→ Task goal
Render each line of the stored data entries below as a JSON list of strings, with one string per line and blank lines omitted.

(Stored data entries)
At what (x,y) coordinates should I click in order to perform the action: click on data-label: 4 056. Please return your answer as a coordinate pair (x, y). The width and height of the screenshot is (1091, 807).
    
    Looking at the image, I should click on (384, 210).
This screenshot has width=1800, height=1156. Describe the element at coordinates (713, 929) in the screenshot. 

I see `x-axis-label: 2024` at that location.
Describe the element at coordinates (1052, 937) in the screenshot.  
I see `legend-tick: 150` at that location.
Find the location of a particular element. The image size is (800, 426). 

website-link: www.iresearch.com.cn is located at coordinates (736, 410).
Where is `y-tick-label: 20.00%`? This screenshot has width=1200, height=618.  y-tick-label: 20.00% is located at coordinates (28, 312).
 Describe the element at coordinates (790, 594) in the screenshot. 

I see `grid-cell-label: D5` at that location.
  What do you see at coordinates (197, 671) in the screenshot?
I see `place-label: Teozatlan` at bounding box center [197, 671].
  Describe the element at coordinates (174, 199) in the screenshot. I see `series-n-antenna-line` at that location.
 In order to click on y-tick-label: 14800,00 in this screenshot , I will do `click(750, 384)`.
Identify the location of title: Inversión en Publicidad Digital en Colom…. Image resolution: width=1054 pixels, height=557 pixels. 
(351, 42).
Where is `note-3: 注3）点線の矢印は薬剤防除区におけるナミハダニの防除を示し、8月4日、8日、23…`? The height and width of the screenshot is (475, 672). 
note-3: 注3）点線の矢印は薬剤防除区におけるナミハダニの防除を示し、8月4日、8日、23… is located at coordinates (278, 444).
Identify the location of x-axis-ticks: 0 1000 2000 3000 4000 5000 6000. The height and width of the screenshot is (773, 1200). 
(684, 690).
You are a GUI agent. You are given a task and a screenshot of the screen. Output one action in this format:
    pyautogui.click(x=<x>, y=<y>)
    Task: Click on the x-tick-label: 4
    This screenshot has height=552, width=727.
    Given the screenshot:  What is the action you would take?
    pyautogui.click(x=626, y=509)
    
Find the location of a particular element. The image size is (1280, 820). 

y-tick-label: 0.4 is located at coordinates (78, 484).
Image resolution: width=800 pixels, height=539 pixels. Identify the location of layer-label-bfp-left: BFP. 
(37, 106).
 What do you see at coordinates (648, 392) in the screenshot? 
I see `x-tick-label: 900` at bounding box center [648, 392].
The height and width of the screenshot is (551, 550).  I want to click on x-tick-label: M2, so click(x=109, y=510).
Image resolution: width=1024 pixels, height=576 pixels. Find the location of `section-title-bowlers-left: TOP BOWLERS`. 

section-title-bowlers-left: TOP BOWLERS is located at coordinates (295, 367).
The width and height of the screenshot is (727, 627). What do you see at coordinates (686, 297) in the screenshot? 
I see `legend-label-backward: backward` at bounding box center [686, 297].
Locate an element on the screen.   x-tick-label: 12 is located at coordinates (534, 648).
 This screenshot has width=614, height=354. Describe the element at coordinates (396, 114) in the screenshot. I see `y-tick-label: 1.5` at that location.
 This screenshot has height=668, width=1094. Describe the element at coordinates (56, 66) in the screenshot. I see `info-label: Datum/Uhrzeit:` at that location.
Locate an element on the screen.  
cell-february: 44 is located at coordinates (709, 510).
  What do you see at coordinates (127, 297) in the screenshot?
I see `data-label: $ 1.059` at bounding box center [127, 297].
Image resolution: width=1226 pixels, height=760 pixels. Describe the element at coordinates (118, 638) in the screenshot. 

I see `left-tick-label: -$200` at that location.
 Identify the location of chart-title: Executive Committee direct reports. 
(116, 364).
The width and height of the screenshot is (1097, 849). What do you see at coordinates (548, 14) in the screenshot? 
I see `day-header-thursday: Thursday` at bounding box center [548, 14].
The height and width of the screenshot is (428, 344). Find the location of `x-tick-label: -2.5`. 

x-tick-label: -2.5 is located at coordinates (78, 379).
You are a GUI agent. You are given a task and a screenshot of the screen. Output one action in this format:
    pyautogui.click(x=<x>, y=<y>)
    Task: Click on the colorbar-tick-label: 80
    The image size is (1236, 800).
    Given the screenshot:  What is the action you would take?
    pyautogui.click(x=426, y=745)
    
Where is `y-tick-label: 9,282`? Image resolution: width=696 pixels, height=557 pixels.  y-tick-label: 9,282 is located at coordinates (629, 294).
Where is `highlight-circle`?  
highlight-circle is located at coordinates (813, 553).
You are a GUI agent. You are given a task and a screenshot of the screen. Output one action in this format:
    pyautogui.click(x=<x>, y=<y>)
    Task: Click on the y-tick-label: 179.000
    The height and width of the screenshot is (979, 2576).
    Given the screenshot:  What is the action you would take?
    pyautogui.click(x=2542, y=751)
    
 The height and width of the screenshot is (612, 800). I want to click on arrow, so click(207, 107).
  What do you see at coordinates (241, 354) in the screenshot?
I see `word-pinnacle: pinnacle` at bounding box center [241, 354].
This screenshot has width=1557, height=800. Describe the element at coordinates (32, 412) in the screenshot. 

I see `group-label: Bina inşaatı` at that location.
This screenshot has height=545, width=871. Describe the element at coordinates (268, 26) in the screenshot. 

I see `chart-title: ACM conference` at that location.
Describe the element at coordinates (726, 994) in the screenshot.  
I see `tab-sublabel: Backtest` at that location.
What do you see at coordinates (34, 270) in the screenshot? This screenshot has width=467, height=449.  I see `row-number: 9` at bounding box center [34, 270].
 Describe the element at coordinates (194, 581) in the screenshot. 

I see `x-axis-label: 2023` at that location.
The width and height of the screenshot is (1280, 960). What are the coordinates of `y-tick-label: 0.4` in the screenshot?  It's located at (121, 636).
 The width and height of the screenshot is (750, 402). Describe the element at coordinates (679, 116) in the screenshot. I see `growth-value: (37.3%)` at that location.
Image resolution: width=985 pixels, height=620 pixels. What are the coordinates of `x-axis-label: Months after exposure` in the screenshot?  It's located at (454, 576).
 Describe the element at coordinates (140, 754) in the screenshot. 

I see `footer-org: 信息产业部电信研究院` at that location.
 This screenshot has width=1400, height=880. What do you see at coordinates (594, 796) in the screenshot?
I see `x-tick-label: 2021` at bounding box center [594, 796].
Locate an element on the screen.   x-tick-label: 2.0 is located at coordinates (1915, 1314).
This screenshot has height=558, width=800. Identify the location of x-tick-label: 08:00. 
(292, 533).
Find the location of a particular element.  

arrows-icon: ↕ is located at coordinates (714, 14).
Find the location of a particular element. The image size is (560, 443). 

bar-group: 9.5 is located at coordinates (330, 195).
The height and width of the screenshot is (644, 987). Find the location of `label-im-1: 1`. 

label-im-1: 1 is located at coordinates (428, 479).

→ Solution to this problem
[
  "At what (x,y) coordinates should I click in order to perform the action: click on data-label: 4 056. Please return your answer as a coordinate pair (x, y). The width and height of the screenshot is (1091, 807).",
  "    Looking at the image, I should click on (384, 210).",
  "This screenshot has width=1800, height=1156. Describe the element at coordinates (713, 929) in the screenshot. ",
  "I see `x-axis-label: 2024` at that location.",
  "Describe the element at coordinates (1052, 937) in the screenshot.  ",
  "I see `legend-tick: 150` at that location.",
  "Find the location of a particular element. The image size is (800, 426). ",
  "website-link: www.iresearch.com.cn is located at coordinates (736, 410).",
  "Where is `y-tick-label: 20.00%`? This screenshot has width=1200, height=618.  y-tick-label: 20.00% is located at coordinates (28, 312).",
  " Describe the element at coordinates (790, 594) in the screenshot. ",
  "I see `grid-cell-label: D5` at that location.",
  "  What do you see at coordinates (197, 671) in the screenshot?",
  "I see `place-label: Teozatlan` at bounding box center [197, 671].",
  "  Describe the element at coordinates (174, 199) in the screenshot. I see `series-n-antenna-line` at that location.",
  " In order to click on y-tick-label: 14800,00 in this screenshot , I will do `click(750, 384)`.",
  "Identify the location of title: Inversión en Publicidad Digital en Colom…. Image resolution: width=1054 pixels, height=557 pixels. ",
  "(351, 42).",
  "Where is `note-3: 注3）点線の矢印は薬剤防除区におけるナミハダニの防除を示し、8月4日、8日、23…`? The height and width of the screenshot is (475, 672). ",
  "note-3: 注3）点線の矢印は薬剤防除区におけるナミハダニの防除を示し、8月4日、8日、23… is located at coordinates (278, 444).",
  "Identify the location of x-axis-ticks: 0 1000 2000 3000 4000 5000 6000. The height and width of the screenshot is (773, 1200). ",
  "(684, 690).",
  "You are a GUI agent. You are given a task and a screenshot of the screen. Output one action in this format:",
  "    pyautogui.click(x=<x>, y=<y>)",
  "    Task: Click on the x-tick-label: 4",
  "    This screenshot has height=552, width=727.",
  "    Given the screenshot:  What is the action you would take?",
  "    pyautogui.click(x=626, y=509)",
  "Find the location of a particular element. The image size is (1280, 820). ",
  "y-tick-label: 0.4 is located at coordinates (78, 484).",
  "Image resolution: width=800 pixels, height=539 pixels. Identify the location of layer-label-bfp-left: BFP. ",
  "(37, 106).",
  " What do you see at coordinates (648, 392) in the screenshot? ",
  "I see `x-tick-label: 900` at bounding box center [648, 392].",
  "The height and width of the screenshot is (551, 550).  I want to click on x-tick-label: M2, so click(x=109, y=510).",
  "Image resolution: width=1024 pixels, height=576 pixels. Find the location of `section-title-bowlers-left: TOP BOWLERS`. ",
  "section-title-bowlers-left: TOP BOWLERS is located at coordinates (295, 367).",
  "The width and height of the screenshot is (727, 627). What do you see at coordinates (686, 297) in the screenshot? ",
  "I see `legend-label-backward: backward` at bounding box center [686, 297].",
  "Locate an element on the screen.   x-tick-label: 12 is located at coordinates (534, 648).",
  " This screenshot has width=614, height=354. Describe the element at coordinates (396, 114) in the screenshot. I see `y-tick-label: 1.5` at that location.",
  " This screenshot has height=668, width=1094. Describe the element at coordinates (56, 66) in the screenshot. I see `info-label: Datum/Uhrzeit:` at that location.",
  "Locate an element on the screen.  ",
  "cell-february: 44 is located at coordinates (709, 510).",
  "  What do you see at coordinates (127, 297) in the screenshot?",
  "I see `data-label: $ 1.059` at bounding box center [127, 297].",
  "Image resolution: width=1226 pixels, height=760 pixels. Describe the element at coordinates (118, 638) in the screenshot. ",
  "I see `left-tick-label: -$200` at that location.",
  " Identify the location of chart-title: Executive Committee direct reports. ",
  "(116, 364).",
  "The width and height of the screenshot is (1097, 849). What do you see at coordinates (548, 14) in the screenshot? ",
  "I see `day-header-thursday: Thursday` at bounding box center [548, 14].",
  "The height and width of the screenshot is (428, 344). Find the location of `x-tick-label: -2.5`. ",
  "x-tick-label: -2.5 is located at coordinates (78, 379).",
  "You are a GUI agent. You are given a task and a screenshot of the screen. Output one action in this format:",
  "    pyautogui.click(x=<x>, y=<y>)",
  "    Task: Click on the colorbar-tick-label: 80",
  "    The image size is (1236, 800).",
  "    Given the screenshot:  What is the action you would take?",
  "    pyautogui.click(x=426, y=745)",
  "Where is `y-tick-label: 9,282`? Image resolution: width=696 pixels, height=557 pixels.  y-tick-label: 9,282 is located at coordinates (629, 294).",
  "Where is `highlight-circle`?  ",
  "highlight-circle is located at coordinates (813, 553).",
  "You are a GUI agent. You are given a task and a screenshot of the screen. Output one action in this format:",
  "    pyautogui.click(x=<x>, y=<y>)",
  "    Task: Click on the y-tick-label: 179.000",
  "    The height and width of the screenshot is (979, 2576).",
  "    Given the screenshot:  What is the action you would take?",
  "    pyautogui.click(x=2542, y=751)",
  " The height and width of the screenshot is (612, 800). I want to click on arrow, so click(207, 107).",
  "  What do you see at coordinates (241, 354) in the screenshot?",
  "I see `word-pinnacle: pinnacle` at bounding box center [241, 354].",
  "This screenshot has width=1557, height=800. Describe the element at coordinates (32, 412) in the screenshot. ",
  "I see `group-label: Bina inşaatı` at that location.",
  "This screenshot has height=545, width=871. Describe the element at coordinates (268, 26) in the screenshot. ",
  "I see `chart-title: ACM conference` at that location.",
  "Describe the element at coordinates (726, 994) in the screenshot.  ",
  "I see `tab-sublabel: Backtest` at that location.",
  "What do you see at coordinates (34, 270) in the screenshot? This screenshot has width=467, height=449.  I see `row-number: 9` at bounding box center [34, 270].",
  " Describe the element at coordinates (194, 581) in the screenshot. ",
  "I see `x-axis-label: 2023` at that location.",
  "The width and height of the screenshot is (1280, 960). What are the coordinates of `y-tick-label: 0.4` in the screenshot?  It's located at (121, 636).",
  " The width and height of the screenshot is (750, 402). Describe the element at coordinates (679, 116) in the screenshot. I see `growth-value: (37.3%)` at that location.",
  "Image resolution: width=985 pixels, height=620 pixels. What are the coordinates of `x-axis-label: Months after exposure` in the screenshot?  It's located at (454, 576).",
  " Describe the element at coordinates (140, 754) in the screenshot. ",
  "I see `footer-org: 信息产业部电信研究院` at that location.",
  " This screenshot has width=1400, height=880. What do you see at coordinates (594, 796) in the screenshot?",
  "I see `x-tick-label: 2021` at bounding box center [594, 796].",
  "Locate an element on the screen.   x-tick-label: 2.0 is located at coordinates (1915, 1314).",
  "This screenshot has height=558, width=800. Identify the location of x-tick-label: 08:00. ",
  "(292, 533).",
  "Find the location of a particular element.  ",
  "arrows-icon: ↕ is located at coordinates (714, 14).",
  "Find the location of a particular element. The image size is (560, 443). ",
  "bar-group: 9.5 is located at coordinates (330, 195).",
  "The height and width of the screenshot is (644, 987). Find the location of `label-im-1: 1`. ",
  "label-im-1: 1 is located at coordinates (428, 479)."
]